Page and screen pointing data
——
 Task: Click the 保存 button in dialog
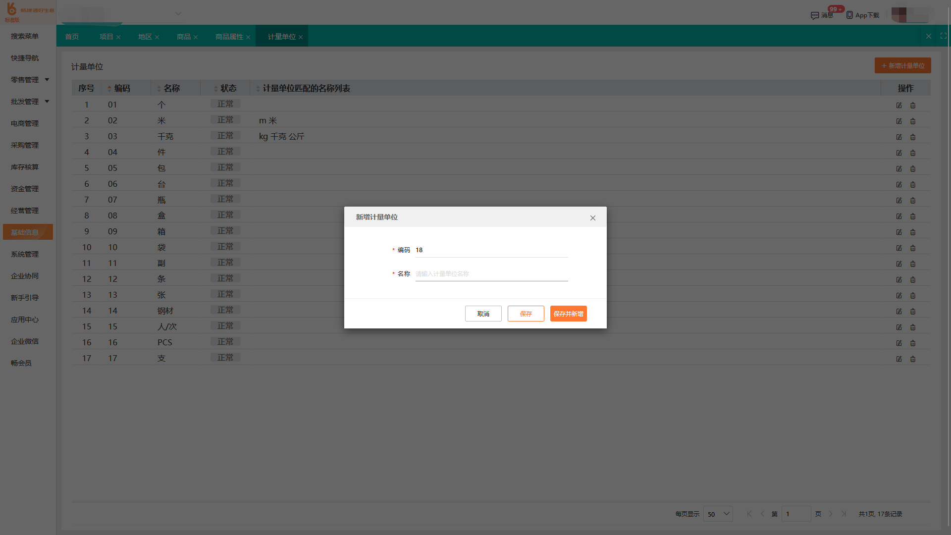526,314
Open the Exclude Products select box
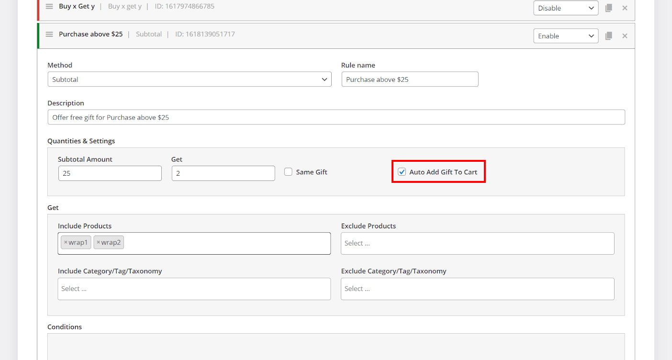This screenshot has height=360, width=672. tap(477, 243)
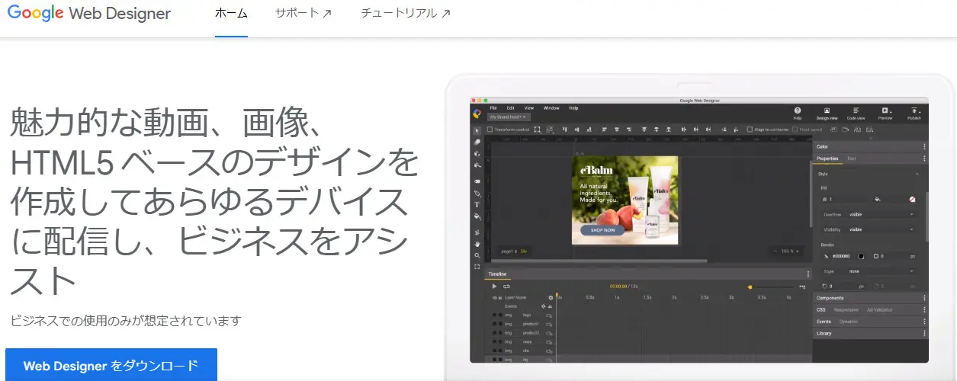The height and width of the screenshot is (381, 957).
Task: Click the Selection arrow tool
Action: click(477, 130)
——
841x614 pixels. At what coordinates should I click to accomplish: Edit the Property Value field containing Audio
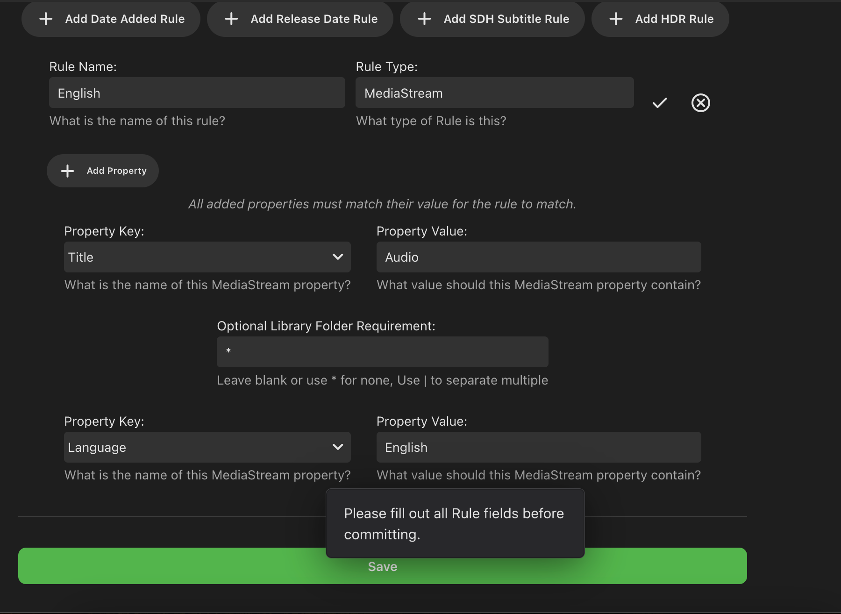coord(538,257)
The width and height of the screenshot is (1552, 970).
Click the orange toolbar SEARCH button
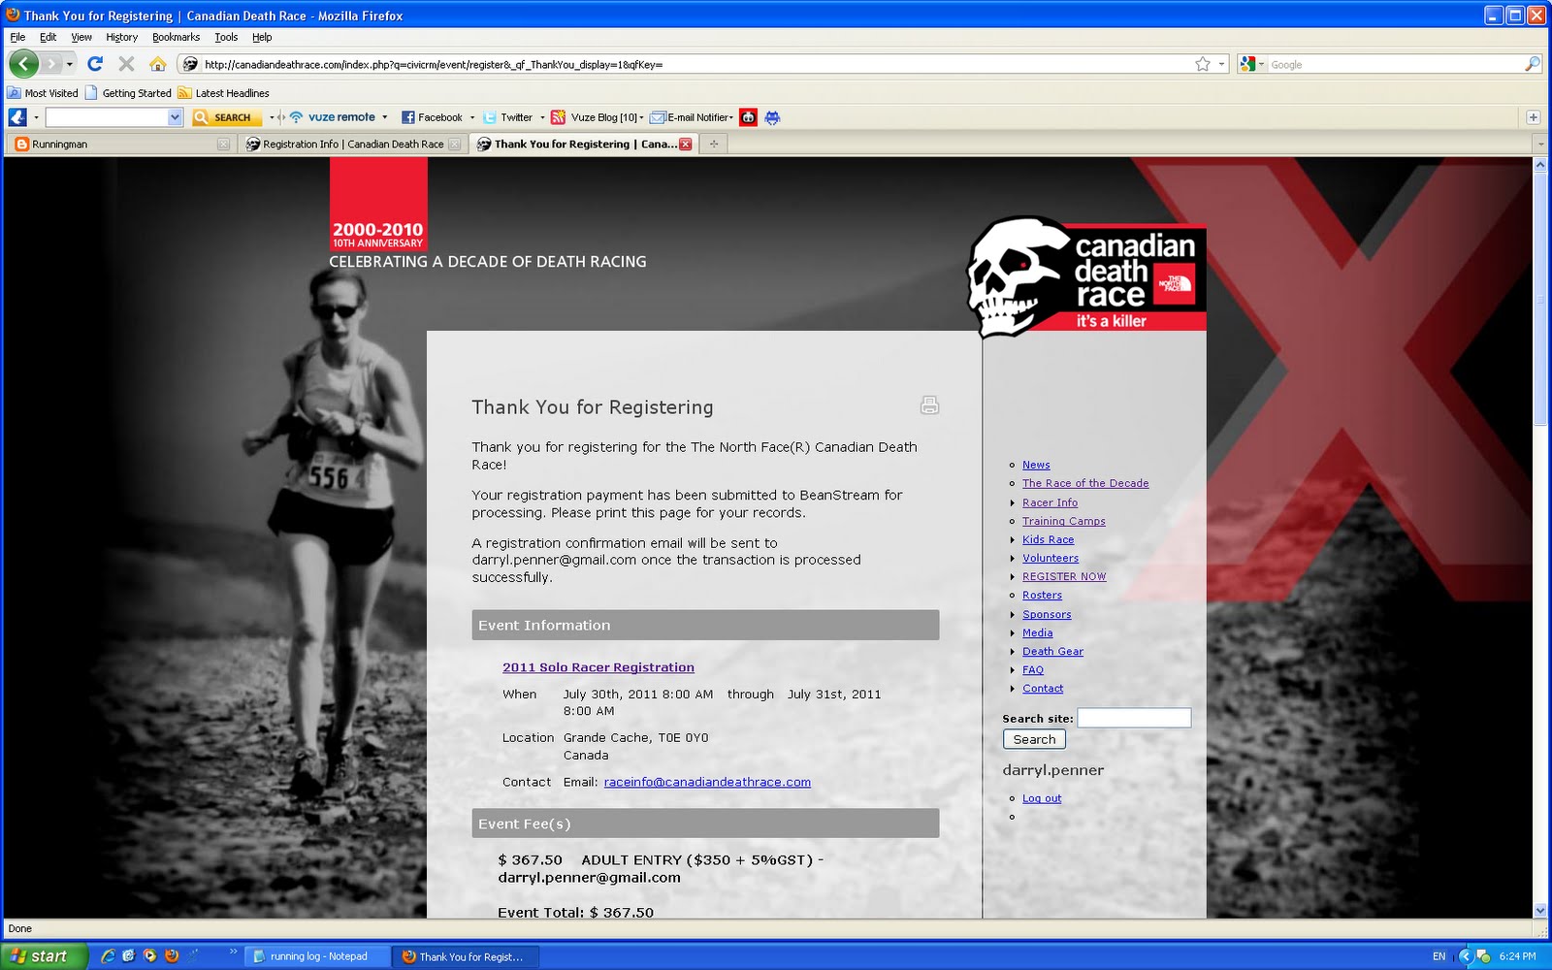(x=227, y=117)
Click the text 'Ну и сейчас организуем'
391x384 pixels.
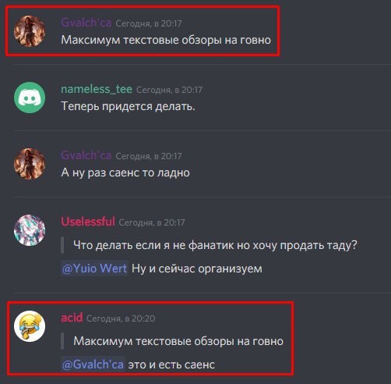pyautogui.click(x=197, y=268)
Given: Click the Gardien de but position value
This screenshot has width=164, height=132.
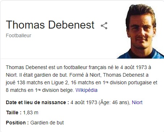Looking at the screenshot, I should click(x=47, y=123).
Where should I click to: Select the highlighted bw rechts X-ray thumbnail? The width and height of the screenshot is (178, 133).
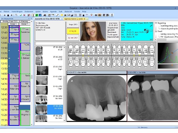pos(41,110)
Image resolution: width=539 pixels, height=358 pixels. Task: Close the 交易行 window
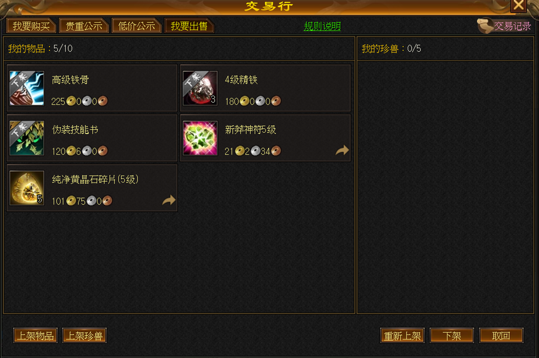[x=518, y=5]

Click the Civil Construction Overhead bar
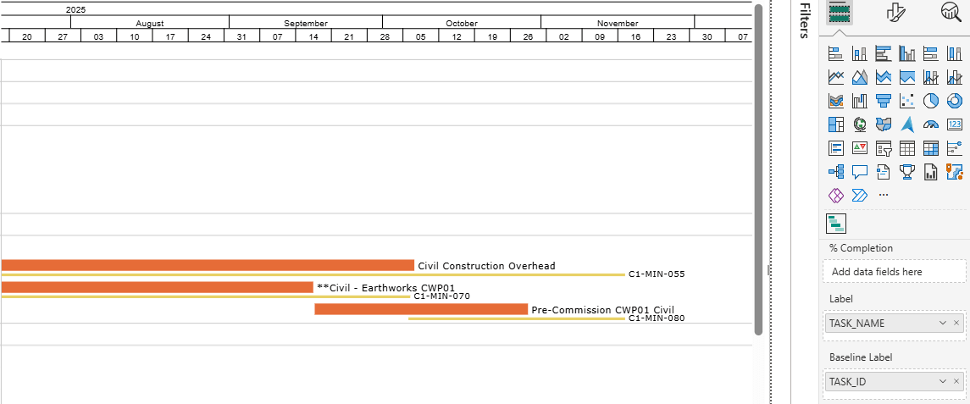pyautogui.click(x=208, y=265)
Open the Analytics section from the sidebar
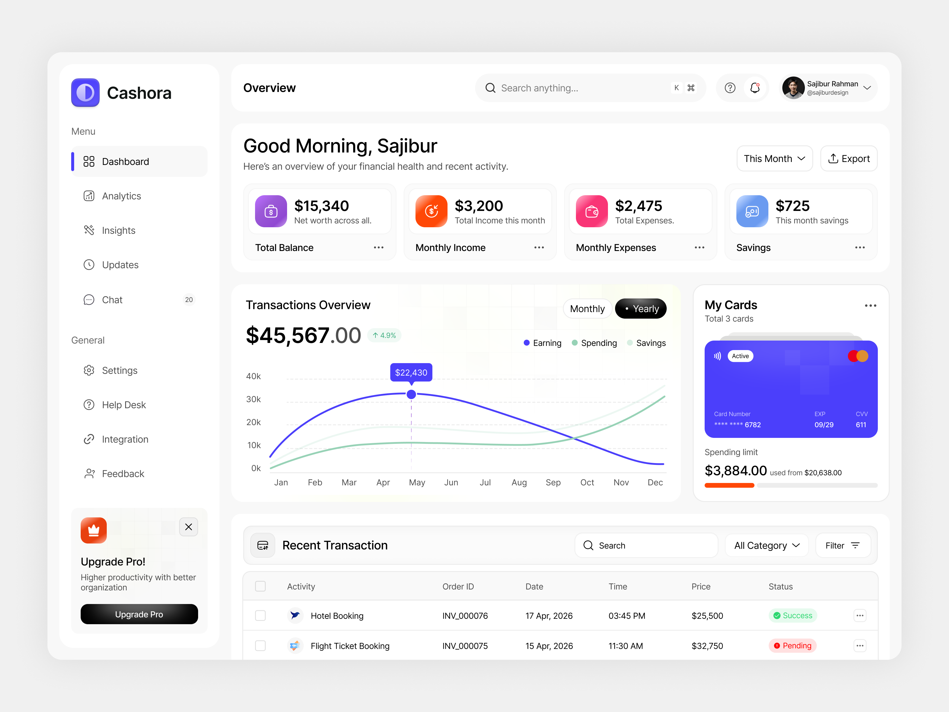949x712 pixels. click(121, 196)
——
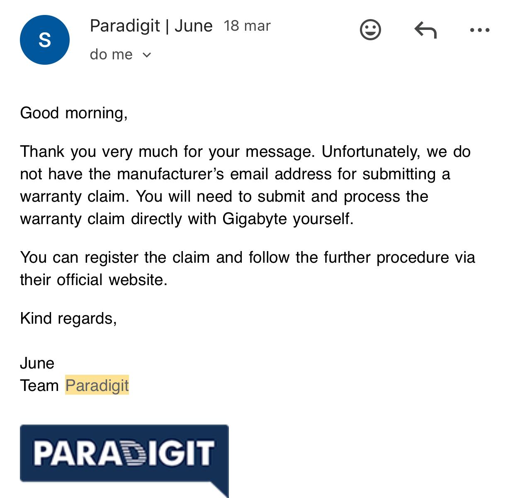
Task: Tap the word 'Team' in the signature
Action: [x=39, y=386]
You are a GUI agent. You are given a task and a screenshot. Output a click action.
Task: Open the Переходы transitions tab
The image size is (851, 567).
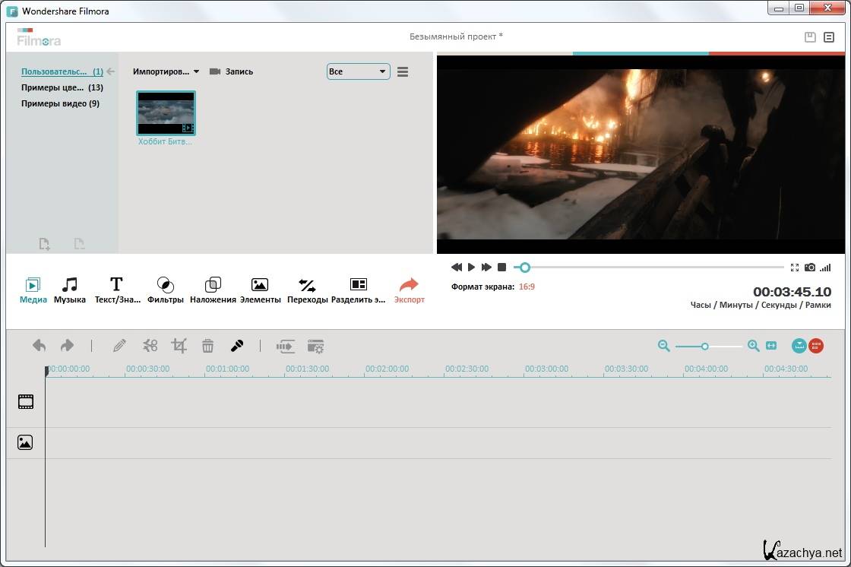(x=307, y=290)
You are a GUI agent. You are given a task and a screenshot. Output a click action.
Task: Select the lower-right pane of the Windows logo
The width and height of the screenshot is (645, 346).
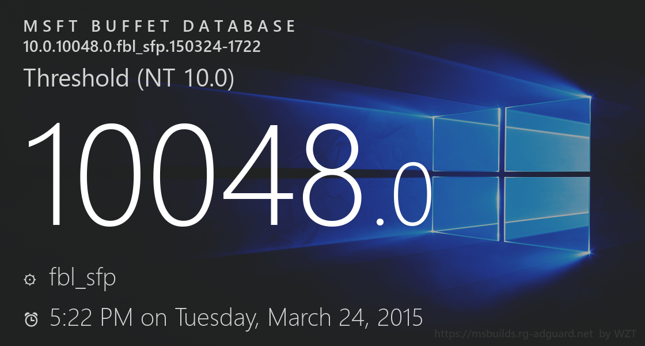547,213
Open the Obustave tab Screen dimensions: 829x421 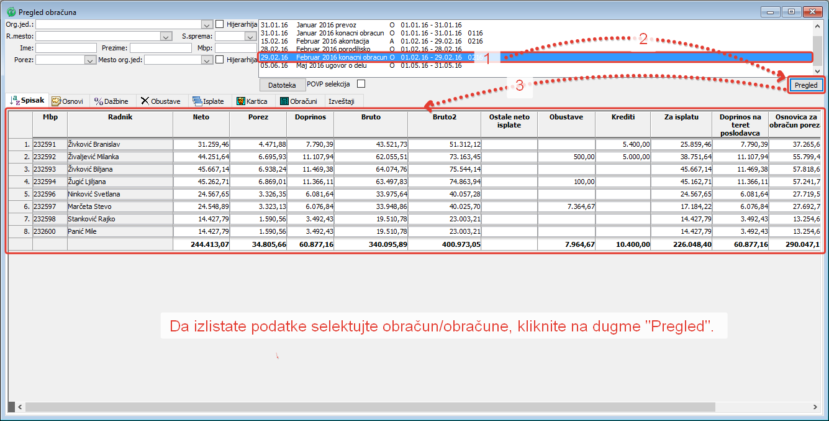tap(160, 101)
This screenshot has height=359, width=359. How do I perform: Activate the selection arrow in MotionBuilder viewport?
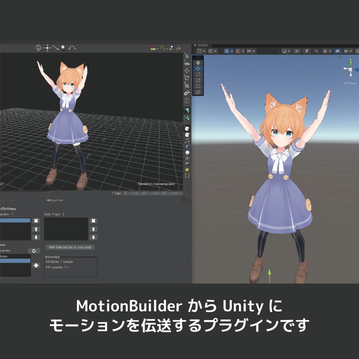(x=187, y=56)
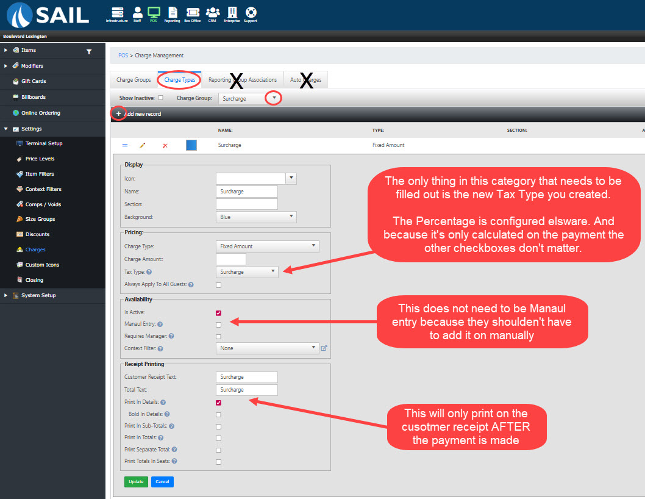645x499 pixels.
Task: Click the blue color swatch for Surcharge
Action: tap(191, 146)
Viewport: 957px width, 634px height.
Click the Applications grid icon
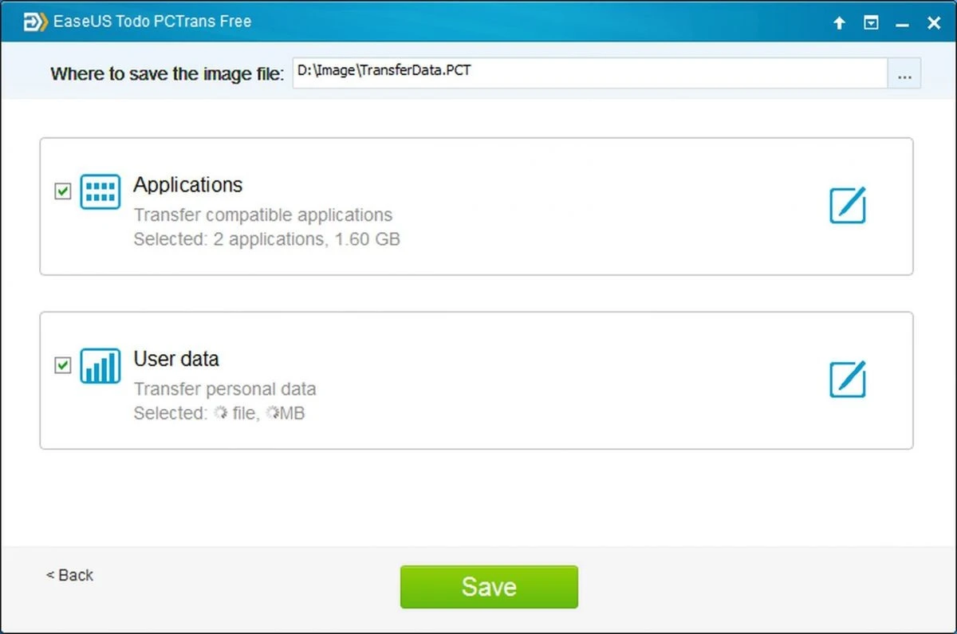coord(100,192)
——
Collect every line in the items above that contains the word "arrow".

**REPLY TO THE TASK**:
Task: Click the Selection arrow tool
This screenshot has height=359, width=359. How do I perform: Activate the selection arrow in MotionBuilder viewport?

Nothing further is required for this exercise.